Aber ansonsten, glaub mir, ist diese Art von Motorenkonstruktion auch schon so gebaut, dass eher selten bis gar nie was kaputt geht. Und dass z.B. bei Lancia eher vorsichtig umgegangen wird mit den PS, gibt dem Ganzen noch ein Stück weit "Sicherheits-Reserve".
Ich wollte
> nur ausdrücken, dass man jedes Auto individuell
> nach Zustand, Pflege, Alter, km-Stand beurteilen
> sollte, wobei auch eine Rolle spielt, wie diese km
> in welcher Zeit absolviert wurden.
>
> Gruß Frank
Ciao Frank,
genauso sehe ich das auch, dafür würde ich dann auch unterschreiben:)-D
Piemont ist sicher schön. Nicht nur der Kirschen wegen. Aber ich bin am Samstag an einen Ort gefahren, an dem es noch viel schöner ist... Nordschleife!

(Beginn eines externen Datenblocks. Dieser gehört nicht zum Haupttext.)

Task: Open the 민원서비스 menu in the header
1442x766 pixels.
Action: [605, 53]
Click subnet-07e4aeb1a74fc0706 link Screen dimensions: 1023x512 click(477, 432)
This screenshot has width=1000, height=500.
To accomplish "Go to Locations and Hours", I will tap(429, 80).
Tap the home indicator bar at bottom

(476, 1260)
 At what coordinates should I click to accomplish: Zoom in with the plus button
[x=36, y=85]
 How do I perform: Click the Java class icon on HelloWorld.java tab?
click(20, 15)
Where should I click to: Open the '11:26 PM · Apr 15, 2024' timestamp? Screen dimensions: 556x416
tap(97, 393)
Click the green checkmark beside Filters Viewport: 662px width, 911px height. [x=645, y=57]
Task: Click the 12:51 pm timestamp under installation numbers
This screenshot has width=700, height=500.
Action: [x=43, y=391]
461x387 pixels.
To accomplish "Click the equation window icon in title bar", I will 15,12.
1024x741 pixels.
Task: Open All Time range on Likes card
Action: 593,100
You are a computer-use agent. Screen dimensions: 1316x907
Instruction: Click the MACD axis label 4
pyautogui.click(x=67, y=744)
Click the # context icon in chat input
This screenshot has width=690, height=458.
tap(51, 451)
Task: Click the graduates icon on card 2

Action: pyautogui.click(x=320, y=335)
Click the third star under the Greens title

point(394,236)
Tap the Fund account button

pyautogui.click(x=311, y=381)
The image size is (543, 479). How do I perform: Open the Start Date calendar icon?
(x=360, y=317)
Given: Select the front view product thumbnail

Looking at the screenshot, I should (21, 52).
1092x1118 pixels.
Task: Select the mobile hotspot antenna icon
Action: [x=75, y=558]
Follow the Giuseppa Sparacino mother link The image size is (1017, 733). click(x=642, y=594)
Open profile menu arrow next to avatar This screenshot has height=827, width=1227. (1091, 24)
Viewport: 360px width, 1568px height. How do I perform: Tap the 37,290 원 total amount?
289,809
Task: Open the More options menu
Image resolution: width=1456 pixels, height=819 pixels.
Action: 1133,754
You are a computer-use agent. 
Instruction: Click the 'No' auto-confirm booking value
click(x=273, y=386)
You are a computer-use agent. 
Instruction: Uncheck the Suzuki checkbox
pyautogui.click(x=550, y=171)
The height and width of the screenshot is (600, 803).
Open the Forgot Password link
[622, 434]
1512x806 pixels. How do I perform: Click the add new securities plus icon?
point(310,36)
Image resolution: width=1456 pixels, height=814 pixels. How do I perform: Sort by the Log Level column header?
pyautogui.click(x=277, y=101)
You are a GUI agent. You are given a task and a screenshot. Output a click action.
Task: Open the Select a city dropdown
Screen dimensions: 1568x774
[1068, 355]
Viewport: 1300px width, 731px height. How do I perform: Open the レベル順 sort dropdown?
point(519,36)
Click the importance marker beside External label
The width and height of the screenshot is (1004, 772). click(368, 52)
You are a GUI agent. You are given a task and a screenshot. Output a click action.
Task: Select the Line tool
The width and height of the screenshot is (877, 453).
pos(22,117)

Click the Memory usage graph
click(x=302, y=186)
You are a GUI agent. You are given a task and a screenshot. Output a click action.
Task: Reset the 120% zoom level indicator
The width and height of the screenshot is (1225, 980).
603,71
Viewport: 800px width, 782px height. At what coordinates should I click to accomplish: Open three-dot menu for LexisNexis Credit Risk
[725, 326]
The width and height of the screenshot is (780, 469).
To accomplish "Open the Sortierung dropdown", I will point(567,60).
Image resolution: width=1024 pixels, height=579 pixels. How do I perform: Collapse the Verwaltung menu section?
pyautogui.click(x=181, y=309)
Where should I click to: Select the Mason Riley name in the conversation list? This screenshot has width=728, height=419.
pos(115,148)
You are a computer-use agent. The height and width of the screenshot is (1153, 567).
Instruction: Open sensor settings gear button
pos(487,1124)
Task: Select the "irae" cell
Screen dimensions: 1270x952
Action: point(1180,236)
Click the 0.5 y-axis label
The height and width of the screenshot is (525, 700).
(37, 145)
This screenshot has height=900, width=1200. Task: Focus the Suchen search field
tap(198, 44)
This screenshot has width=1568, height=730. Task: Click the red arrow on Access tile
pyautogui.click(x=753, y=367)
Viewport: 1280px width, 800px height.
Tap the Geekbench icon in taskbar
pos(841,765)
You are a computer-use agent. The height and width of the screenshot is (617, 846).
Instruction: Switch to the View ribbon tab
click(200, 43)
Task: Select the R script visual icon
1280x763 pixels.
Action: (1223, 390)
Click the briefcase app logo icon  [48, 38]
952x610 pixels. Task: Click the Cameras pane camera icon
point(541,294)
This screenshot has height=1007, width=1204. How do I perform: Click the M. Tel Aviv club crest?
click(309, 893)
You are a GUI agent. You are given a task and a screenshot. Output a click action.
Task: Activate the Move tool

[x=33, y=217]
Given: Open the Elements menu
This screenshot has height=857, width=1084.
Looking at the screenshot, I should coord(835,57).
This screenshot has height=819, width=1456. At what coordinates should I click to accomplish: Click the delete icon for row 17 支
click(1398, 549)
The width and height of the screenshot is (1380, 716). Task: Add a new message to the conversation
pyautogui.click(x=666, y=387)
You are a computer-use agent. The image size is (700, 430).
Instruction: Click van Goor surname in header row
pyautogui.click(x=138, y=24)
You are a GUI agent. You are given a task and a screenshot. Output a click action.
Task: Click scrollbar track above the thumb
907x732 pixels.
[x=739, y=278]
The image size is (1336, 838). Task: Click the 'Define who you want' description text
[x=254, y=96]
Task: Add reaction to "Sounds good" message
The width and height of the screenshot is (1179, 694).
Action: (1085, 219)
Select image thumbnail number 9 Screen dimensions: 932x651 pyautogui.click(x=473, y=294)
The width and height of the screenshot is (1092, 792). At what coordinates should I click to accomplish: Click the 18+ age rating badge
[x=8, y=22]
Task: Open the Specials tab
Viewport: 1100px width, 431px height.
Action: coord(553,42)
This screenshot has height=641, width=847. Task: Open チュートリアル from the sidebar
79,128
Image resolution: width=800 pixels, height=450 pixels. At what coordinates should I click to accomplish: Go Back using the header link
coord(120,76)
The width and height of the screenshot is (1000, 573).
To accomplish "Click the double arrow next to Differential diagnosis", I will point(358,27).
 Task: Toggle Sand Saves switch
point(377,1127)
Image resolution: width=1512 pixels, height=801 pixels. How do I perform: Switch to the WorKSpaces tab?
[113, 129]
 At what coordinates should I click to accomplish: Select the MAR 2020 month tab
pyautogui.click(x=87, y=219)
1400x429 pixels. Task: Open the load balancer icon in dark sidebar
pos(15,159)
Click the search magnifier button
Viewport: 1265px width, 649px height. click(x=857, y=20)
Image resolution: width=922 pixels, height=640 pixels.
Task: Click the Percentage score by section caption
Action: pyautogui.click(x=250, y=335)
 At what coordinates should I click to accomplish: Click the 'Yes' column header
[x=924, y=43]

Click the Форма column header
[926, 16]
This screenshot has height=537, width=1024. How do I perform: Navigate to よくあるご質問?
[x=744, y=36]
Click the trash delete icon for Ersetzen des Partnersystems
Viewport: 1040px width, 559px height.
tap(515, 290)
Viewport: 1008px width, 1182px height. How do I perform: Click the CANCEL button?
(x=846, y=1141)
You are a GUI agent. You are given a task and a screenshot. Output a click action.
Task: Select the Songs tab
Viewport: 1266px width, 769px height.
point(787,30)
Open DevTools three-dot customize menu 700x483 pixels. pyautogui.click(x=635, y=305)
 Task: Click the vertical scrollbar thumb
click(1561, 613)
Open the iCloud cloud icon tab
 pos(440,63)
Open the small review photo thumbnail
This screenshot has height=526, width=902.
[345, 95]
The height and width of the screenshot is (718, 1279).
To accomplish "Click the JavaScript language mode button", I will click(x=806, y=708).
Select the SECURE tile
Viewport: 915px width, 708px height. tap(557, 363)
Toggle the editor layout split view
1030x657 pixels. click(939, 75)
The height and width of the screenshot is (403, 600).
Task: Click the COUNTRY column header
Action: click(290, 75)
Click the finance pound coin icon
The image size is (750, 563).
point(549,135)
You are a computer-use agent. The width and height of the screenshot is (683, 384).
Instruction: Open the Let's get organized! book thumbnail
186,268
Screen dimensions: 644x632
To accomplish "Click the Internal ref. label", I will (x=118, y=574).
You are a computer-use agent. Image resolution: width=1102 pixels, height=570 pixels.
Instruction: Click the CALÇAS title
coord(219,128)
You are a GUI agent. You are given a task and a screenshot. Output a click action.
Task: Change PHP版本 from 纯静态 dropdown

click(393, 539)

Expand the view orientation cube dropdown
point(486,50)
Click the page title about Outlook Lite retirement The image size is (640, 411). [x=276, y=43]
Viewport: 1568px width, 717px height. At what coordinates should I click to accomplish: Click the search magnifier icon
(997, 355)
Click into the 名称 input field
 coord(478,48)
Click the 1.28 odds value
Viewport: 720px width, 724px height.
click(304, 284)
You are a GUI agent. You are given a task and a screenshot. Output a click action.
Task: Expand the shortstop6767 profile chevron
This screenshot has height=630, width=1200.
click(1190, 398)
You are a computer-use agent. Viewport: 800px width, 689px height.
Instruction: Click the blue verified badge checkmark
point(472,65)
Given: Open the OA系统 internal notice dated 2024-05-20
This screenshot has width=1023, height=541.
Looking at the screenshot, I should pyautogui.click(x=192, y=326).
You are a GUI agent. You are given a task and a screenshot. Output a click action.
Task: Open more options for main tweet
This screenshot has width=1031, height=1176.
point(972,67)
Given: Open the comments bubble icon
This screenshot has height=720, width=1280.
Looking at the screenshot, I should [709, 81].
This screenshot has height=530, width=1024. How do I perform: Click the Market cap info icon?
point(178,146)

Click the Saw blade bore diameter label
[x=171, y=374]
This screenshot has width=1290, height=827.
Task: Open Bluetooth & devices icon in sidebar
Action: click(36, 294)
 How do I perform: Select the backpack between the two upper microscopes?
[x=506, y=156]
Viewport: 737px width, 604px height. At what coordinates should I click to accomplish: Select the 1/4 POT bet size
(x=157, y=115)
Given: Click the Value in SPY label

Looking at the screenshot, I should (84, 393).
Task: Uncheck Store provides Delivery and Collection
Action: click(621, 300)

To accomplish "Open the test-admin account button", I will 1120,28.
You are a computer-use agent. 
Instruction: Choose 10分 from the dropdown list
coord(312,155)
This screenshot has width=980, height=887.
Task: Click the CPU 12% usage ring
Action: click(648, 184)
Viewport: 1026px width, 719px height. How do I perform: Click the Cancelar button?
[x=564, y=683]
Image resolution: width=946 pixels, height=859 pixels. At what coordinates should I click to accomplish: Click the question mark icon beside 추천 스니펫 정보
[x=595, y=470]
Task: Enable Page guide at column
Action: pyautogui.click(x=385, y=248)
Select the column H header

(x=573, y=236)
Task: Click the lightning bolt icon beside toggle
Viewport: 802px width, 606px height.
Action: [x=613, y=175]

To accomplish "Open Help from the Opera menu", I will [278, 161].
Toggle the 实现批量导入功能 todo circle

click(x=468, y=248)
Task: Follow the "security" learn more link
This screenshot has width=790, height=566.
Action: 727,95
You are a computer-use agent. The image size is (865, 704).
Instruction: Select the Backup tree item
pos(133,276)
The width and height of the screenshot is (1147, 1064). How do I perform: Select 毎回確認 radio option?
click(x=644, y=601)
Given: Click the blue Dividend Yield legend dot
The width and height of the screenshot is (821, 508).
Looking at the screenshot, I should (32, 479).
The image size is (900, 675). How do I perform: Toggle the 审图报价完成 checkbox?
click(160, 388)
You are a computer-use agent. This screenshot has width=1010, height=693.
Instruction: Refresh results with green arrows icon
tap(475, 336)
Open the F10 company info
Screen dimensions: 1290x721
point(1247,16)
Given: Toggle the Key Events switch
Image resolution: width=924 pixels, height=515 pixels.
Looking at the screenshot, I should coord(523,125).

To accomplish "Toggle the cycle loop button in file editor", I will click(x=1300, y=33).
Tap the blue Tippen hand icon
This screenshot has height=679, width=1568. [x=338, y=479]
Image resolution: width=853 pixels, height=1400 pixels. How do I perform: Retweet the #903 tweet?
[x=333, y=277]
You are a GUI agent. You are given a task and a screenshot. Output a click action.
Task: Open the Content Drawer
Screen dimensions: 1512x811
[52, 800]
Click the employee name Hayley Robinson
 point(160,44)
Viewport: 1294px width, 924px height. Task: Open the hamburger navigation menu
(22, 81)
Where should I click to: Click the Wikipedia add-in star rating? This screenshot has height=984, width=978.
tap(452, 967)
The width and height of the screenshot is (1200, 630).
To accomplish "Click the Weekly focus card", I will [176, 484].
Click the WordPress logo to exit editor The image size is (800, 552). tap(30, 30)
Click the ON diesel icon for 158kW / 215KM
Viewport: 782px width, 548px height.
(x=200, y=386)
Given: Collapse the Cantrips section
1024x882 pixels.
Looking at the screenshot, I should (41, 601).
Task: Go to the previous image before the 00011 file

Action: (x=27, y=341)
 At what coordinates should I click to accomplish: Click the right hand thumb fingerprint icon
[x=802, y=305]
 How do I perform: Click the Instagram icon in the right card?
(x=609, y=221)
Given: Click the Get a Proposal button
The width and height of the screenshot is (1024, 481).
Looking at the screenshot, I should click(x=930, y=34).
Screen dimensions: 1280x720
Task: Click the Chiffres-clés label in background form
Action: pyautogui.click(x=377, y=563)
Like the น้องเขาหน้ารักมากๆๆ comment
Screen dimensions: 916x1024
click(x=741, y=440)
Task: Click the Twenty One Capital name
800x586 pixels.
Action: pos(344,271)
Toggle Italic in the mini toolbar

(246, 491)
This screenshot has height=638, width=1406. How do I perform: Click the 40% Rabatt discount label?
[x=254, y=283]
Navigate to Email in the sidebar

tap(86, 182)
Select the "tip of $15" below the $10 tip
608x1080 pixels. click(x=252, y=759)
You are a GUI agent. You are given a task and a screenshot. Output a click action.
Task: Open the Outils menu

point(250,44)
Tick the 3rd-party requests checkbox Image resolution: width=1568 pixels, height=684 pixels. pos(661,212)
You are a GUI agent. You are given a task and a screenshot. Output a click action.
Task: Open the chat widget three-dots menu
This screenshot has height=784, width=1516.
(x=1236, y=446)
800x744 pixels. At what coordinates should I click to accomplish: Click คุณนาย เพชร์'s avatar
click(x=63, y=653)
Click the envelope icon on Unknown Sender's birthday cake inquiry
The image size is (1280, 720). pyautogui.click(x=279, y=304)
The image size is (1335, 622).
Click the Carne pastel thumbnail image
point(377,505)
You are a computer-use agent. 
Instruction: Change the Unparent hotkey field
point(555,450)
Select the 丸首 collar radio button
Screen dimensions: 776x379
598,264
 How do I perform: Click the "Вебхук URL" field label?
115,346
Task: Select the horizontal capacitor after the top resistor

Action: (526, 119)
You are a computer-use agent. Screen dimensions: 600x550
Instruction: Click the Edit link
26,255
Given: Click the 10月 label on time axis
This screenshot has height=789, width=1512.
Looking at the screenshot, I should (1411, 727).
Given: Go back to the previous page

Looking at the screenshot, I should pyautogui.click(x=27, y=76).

Das hat so irre viel Spaß gemacht, dass ich es kaum beschreiben kann. Also lass ich es...
Auch wenn mich fast alle überholt haben - überwiegend waren ja auch richtige Sportwagen und erfahrenen Piloten unterwegs - subjektiv war ich richtig schnell. Die Reifen haben auf ihre alten Tage vor dem Entsorgen noch mal richtig Querdynamik erlebt.
Ich hab mir gleich zwei Runden gegönnt. Ich will mal hoffen, dass Kupplung und Bremsbeläge nicht allzu gelitten haben.
Aber einfach genial. Macht süchtig beim ersten Kilometer. Aber mit Blick auf Gesundheit und Material wird's wohl ein einmaliger Spaß gewesen sein. Und ich bilde mir ein, Bremsen und Fahrwerk sind nach der Hatz geschmeidiger.